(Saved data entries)
----
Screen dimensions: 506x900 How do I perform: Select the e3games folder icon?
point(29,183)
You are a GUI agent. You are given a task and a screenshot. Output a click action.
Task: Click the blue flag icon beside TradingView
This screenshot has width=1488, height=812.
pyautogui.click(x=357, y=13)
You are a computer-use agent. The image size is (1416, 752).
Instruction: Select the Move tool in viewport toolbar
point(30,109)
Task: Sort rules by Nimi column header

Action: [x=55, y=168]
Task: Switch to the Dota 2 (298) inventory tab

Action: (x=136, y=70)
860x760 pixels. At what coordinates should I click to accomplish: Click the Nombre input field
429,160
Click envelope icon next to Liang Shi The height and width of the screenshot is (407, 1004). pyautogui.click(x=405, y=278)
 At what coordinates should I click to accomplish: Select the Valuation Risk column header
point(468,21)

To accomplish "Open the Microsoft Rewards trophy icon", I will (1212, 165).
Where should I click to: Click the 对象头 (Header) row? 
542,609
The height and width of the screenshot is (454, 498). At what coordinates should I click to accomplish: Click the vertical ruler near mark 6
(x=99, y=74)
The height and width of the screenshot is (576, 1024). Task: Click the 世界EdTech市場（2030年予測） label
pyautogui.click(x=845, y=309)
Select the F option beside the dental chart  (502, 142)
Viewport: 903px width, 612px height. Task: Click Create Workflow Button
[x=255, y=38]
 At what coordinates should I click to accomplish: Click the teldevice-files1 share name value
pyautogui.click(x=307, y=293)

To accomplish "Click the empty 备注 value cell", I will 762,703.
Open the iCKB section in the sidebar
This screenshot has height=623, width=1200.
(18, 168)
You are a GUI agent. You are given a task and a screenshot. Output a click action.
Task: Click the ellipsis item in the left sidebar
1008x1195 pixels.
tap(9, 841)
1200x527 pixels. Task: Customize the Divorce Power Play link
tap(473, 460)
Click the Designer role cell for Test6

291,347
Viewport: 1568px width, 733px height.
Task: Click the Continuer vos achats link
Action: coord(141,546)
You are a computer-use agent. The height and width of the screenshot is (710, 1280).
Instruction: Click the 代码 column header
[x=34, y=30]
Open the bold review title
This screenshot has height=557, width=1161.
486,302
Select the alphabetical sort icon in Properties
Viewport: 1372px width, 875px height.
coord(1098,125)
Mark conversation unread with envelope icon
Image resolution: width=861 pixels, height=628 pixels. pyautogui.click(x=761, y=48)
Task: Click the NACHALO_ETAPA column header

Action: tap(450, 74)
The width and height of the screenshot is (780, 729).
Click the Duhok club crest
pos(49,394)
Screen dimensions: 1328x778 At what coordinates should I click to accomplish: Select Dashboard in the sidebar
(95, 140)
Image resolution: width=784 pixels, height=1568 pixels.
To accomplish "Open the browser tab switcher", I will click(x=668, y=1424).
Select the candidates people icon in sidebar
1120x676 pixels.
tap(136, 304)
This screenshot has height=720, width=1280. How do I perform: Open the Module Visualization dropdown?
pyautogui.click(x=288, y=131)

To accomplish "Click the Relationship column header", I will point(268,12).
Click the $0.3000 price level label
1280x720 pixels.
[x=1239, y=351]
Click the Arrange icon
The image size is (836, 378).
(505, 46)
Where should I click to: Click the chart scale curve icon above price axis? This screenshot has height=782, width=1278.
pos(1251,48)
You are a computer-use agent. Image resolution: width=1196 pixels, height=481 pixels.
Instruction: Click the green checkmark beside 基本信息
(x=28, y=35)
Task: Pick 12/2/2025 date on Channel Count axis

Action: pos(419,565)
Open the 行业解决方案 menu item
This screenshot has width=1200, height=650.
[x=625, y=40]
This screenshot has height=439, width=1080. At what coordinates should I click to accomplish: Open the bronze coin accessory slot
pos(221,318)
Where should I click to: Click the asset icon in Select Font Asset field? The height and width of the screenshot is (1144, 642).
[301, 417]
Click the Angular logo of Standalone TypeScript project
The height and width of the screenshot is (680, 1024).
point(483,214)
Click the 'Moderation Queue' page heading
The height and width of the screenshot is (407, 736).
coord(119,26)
----
» ASSIGNMENT
Wherever the word "computer" occurs in the data, copy that whole line.

» ANSWER FOR THIS EXERCISE
You are a computer-use agent. The image size is (1416, 752).
You are a computer-use agent. The height and width of the screenshot is (710, 1280).
You are a computer-use agent. Image resolution: width=1196 pixels, height=481 pixels.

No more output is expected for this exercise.